As a Journalism Major (Ferner/Hearst Journalism Scholarship recipient at the University of Iowa), this documentary spoke to me. I characterize myself as “”Old School” because my stint with 5 “real” newspapers began at the age of 10 and continues today, 6 decades later. I am of the generation that grew up with only 3 television channels trusting the voice of Walter Cronkite to tell us the truth. There was no Internet. There was no cable television, and we believed in presenting both sides of the story so that readers could draw fair conclusions with all the facts at their disposal.

The idea of “hacking” Internet accounts (there was no Internet) and Wiki Leaks style dissemination of documents from the e-mail of others was decades away. I find it personally offensive that anyone in a position of authority can level wholesale charges of bias and dishonesty against the hardworking men and women of the press. One of the least honest politicians (or human beings) of all time has underscored just how important a free and independent press is from his podium in the White House. No less an authority than Thomas Jefferson talked about the importance of a free press to keep the checks and balances of this country working properly.

This documentary was depressing in that it showed the extent to which being rich means being able to destroy the very institutions we all thought were inviolate. As we watch money corrupting the very fabric of society, we are simultaneously experiencing the intentional undermining of the free press and I, for one, view it as one of the biggest tragedies our Republic has experienced since its inception.
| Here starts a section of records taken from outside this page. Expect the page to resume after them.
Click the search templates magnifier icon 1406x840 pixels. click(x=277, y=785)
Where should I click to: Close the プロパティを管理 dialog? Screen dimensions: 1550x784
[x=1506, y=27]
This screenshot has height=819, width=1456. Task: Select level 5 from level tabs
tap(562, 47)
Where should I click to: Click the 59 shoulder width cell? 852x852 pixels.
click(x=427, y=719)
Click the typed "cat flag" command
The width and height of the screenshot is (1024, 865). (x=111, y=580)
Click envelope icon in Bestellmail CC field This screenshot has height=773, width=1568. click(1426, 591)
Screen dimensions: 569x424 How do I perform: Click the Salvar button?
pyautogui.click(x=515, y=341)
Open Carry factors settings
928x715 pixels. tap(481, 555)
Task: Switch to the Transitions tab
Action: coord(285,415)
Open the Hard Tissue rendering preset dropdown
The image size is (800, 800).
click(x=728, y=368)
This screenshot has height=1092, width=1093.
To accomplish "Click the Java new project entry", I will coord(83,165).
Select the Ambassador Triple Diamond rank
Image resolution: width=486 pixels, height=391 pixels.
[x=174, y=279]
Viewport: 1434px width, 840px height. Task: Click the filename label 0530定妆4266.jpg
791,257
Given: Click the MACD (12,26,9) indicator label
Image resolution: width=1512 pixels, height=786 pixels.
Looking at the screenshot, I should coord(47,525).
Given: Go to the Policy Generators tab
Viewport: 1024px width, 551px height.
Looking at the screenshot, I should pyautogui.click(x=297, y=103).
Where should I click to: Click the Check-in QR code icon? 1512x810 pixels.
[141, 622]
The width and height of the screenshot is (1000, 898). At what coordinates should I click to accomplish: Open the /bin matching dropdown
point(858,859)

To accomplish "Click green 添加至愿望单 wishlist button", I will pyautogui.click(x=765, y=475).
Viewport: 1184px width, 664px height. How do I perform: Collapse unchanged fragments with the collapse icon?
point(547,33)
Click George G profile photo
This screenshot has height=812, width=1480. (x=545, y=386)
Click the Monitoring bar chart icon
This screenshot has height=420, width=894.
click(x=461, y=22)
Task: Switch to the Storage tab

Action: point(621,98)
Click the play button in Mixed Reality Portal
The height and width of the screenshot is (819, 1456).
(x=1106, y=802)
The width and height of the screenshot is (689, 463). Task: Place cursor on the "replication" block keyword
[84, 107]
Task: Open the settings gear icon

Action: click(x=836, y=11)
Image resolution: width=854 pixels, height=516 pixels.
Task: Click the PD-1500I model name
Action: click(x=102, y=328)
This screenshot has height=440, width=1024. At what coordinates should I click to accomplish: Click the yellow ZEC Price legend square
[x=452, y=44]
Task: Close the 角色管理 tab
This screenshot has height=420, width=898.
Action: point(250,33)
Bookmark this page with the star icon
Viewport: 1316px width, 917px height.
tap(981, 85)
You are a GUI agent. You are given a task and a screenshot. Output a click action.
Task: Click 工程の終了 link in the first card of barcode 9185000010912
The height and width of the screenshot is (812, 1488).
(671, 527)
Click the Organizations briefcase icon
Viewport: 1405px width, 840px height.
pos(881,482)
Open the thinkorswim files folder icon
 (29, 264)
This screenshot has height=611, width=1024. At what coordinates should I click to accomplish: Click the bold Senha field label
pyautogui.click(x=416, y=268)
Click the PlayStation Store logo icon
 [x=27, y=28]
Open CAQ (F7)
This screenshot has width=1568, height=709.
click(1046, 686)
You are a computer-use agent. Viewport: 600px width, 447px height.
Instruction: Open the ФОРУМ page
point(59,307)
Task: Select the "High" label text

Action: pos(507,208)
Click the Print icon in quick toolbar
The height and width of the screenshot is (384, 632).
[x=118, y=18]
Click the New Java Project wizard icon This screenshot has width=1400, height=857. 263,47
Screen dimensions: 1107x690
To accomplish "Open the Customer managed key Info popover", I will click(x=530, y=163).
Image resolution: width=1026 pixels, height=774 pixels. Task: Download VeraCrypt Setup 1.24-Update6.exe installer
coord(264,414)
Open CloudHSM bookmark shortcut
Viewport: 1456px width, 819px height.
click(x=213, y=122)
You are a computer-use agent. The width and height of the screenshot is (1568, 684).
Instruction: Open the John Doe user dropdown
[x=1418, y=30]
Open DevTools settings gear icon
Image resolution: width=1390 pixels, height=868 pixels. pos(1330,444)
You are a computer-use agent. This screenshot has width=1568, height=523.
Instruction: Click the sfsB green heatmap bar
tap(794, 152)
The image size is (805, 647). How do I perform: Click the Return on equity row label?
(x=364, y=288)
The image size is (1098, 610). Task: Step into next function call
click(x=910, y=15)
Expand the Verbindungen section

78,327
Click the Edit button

A very informative, relevant and concerning documentary
. Reading the “Vanity Fair” article by David Margolick explained much of the Peter Thiel/Nick Denton Gawker sex tape dispute in far greater detail, which added to my understanding of the film’s rehash of the trial, (which was surreal in so many ways). The revelations about the Las Vegas Review-Journal were new to me, but explained a lot.

Worth watching, if you care about remaining free and being part of an informed populace in a working democracy.